In fact, the precise word that’s used for the person who is passive or negligent with his or her saltiness is where we get the word moron from. A moron is someone who doesn’t even know that they’re being a fool, and this describes the world, doesn’t it? They don’t know their own foolishness. They can’t see the cross.
But we as Christians can! We, as Christians, ought to know when we are playing the world’s part—when we’re making fools of ourselves because in those moments our happiness shifts. We aren’t rejoicing in the reward awaiting us in heaven, nor is the foundation of our lives upon the cross, rather our happiness becomes grounded in the praise we receive from man, in the pleasures of the flesh, or in the hope we have in fleeting things. Christians aren’t meant to be moronic. We’re meant to be informedly and transformatively happy—informed and transformed from our own sinfulness, informed and transformed in our own desperation, informed and transformed by God’s grace, and informed and transformed by Christ’s reward that awaits those who have a heart to proclaim and live his righteousness.
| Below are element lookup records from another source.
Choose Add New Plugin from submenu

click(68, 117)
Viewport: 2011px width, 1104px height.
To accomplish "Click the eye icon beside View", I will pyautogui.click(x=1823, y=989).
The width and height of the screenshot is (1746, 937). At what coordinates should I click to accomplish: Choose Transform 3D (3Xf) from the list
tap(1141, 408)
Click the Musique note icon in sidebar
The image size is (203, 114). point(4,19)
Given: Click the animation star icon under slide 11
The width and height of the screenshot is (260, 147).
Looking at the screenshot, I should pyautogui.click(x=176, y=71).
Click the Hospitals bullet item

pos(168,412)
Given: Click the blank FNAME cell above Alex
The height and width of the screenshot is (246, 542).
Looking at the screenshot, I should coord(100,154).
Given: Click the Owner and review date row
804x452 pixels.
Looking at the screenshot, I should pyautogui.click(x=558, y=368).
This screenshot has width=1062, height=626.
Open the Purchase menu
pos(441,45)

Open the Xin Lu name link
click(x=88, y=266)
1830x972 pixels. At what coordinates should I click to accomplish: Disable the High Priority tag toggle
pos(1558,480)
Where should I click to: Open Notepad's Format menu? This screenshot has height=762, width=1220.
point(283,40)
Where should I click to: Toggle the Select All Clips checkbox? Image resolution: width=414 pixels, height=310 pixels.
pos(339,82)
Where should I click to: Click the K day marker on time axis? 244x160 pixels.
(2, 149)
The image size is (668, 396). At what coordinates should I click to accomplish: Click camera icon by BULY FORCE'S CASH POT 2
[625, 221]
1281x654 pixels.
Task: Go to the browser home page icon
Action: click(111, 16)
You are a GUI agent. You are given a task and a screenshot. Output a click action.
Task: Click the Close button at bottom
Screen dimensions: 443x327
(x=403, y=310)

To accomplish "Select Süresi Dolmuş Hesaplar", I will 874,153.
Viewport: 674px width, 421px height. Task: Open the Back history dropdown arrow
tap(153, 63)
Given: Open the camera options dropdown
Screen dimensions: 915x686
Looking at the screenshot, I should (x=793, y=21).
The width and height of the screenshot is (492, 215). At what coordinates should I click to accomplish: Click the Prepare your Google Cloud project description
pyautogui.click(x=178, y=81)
So, don’t forget and don’t go back to a state of unhappiness. Don’t forget who you were in your poverty of spirit. Don’t forget the sorrow laid upon your soul as the consequence and effect of your sin was exposed to you. Don’t forget that you were only ever worthy to be something trampled upon like useless garbage on the street, and yet, God breathed life into your desperate lungs—not once but twice—once in your creation, and a second time in your salvation. Don’t forget what he’s done and who he’s made you and saved you to be as you live in a world still trapped in its corruption and that needs you to bear the Truth. Rejoice and be glad as you represent the kingdom of which you are now a part by grace alone and do so wholeheartedly, embracing who you now are as the salt of the earth.